Construction Battalion et Old Pole
L’explorateur norvégien Amundsen et son équipe sont arrivés au pôle Sud le 14 décembre 1911. Ils n’y ont laissé qu’une simple tente, un drapeau norvégien et un message destiné aux Britanniques de Scott, qui n’y parvinrent qu’un mois plus tard, le 17 janvier 1912. Après eux, plus rien pendant 45 ans ! Ce n’est que durant l’été austral 1956-57 qu’une vingtaine de soldats du Bataillon de construction de la marine américaine a construit la première base du pôle Sud (CB, Construction Battalion. Le surnom de cette unité célèbre, représentée par une guêpe, est « SeaBees », qui ressemble phonétiquement à CB). Dès l’hiver austral 1957, la base sera occupée par la première équipe scientifique du pôle Sud, inaugurant ainsi la recherche sur place. Depuis, la station est occupée toute l’année. Cette première station évoluera dans le temps, mais gardera toujours sa structure initiale. Elle finira sous la glace. Avec les années et les blizzards, le drift s’est accumulé et seules ses antennes et autres dômes d’observation apparaissaient à la surface. J’ai lu quelque part que l’altitude du pôle Sud ne change pas, mais que tout finit sous la glace.

En 1975, la vieille station fut remplacée par un immense dôme « géodésique » circulaire, censé protéger les bâtiments de la glace envahissante. Parce qu’il était rond, il devait dévier vent et drift et éviter le sort du « Old Pole », nom donné à la vieille station qui fut dynamitée peu après.
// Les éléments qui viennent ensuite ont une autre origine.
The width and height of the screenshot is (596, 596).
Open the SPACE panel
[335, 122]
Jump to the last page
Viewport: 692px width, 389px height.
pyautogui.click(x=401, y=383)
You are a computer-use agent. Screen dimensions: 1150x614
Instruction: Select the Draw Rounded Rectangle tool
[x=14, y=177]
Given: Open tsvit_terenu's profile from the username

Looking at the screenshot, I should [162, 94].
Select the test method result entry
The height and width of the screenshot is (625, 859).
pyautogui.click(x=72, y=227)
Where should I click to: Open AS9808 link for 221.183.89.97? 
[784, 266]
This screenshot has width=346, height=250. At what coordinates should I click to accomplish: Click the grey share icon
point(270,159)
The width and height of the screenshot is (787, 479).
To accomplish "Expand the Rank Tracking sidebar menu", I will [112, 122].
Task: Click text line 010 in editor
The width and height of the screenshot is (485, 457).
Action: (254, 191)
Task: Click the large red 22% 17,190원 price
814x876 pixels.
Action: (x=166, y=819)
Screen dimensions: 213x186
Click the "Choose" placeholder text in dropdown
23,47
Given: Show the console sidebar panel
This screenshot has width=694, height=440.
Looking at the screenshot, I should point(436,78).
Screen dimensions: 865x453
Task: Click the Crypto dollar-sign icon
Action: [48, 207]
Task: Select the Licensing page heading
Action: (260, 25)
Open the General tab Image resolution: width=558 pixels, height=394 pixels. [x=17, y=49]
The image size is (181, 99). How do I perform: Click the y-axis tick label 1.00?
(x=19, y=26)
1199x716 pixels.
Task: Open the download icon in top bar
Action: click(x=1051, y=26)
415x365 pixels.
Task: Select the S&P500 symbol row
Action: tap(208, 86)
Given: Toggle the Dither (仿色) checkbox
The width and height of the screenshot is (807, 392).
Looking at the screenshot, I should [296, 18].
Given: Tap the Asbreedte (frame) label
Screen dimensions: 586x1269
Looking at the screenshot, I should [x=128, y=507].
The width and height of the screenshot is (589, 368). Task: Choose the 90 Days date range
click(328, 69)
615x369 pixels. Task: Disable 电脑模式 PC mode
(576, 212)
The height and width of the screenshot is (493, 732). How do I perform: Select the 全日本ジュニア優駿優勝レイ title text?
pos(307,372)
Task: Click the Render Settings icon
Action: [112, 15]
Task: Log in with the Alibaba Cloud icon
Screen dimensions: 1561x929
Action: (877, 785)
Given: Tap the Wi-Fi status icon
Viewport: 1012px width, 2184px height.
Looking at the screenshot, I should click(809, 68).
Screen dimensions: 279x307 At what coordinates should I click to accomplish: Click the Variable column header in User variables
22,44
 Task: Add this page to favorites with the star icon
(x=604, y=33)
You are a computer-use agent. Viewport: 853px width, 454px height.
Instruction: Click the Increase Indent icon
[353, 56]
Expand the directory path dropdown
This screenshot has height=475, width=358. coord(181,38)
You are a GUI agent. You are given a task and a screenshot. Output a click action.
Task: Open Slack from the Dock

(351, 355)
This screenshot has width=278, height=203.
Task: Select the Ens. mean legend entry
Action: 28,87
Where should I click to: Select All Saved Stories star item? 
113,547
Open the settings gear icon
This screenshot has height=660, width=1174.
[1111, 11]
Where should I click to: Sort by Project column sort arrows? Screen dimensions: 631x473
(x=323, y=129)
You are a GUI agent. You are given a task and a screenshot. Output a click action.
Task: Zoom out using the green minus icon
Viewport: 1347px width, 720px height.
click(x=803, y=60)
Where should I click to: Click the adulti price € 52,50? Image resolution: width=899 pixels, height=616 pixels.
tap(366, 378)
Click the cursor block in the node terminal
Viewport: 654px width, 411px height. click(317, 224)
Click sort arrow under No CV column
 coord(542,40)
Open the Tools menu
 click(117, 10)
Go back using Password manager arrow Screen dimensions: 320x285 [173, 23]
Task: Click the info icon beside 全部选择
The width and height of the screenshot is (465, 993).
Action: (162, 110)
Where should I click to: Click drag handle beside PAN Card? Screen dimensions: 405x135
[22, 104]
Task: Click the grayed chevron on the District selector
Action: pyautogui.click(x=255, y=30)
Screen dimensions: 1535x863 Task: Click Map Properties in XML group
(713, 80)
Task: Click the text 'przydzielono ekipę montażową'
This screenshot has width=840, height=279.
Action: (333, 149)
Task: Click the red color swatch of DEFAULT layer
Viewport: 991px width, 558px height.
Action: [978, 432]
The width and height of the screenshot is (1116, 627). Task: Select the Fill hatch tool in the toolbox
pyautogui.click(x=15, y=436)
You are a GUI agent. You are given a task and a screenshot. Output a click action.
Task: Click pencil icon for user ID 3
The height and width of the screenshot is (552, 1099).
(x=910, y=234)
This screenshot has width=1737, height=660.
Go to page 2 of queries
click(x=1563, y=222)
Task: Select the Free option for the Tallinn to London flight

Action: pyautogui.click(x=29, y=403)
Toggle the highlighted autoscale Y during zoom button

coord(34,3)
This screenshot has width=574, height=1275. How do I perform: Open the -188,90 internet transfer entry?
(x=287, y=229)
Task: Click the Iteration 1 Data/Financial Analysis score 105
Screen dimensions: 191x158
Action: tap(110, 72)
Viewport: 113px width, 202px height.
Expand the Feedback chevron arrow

La station électrique, les ateliers et le hangar de stockage n’étaient pas sous le dôme mais en surface, à ses côtés. Pendant trente ans, le dôme iconique tint le coup, mais rien n’arrête la glace. Les bâtiments annexes furent recouverts et le dôme lui-même se retrouva menacé. De plus, il commençait à perdre des panneaux et ne protégeait plus ses pensionnaires.
Une forme révolutionnaire
En 2008, il fut remplacé par la station actuelle, montée sur pilotis pour éviter l’entassement du drift. Sa base, en forme de V, capture et canalise le vent afin qu’il soulève et pousse les flocons de glace au-delà des bâtiments. Révolutionnaire, sa forme aérodynamique et son élévation sur pilotis hydrauliques, ajustables en hauteur, en font une structure totalement différente de ses prédécesseurs.
Mais, à leur image, la station électrique, les ateliers, la soute aux carburants et le hangar de stockage du Dôme — toujours utilisés au profit de la nouvelle station — sont désormais sous la glace, nous rappelant chaque jour que le drift est roi au pôle Sud.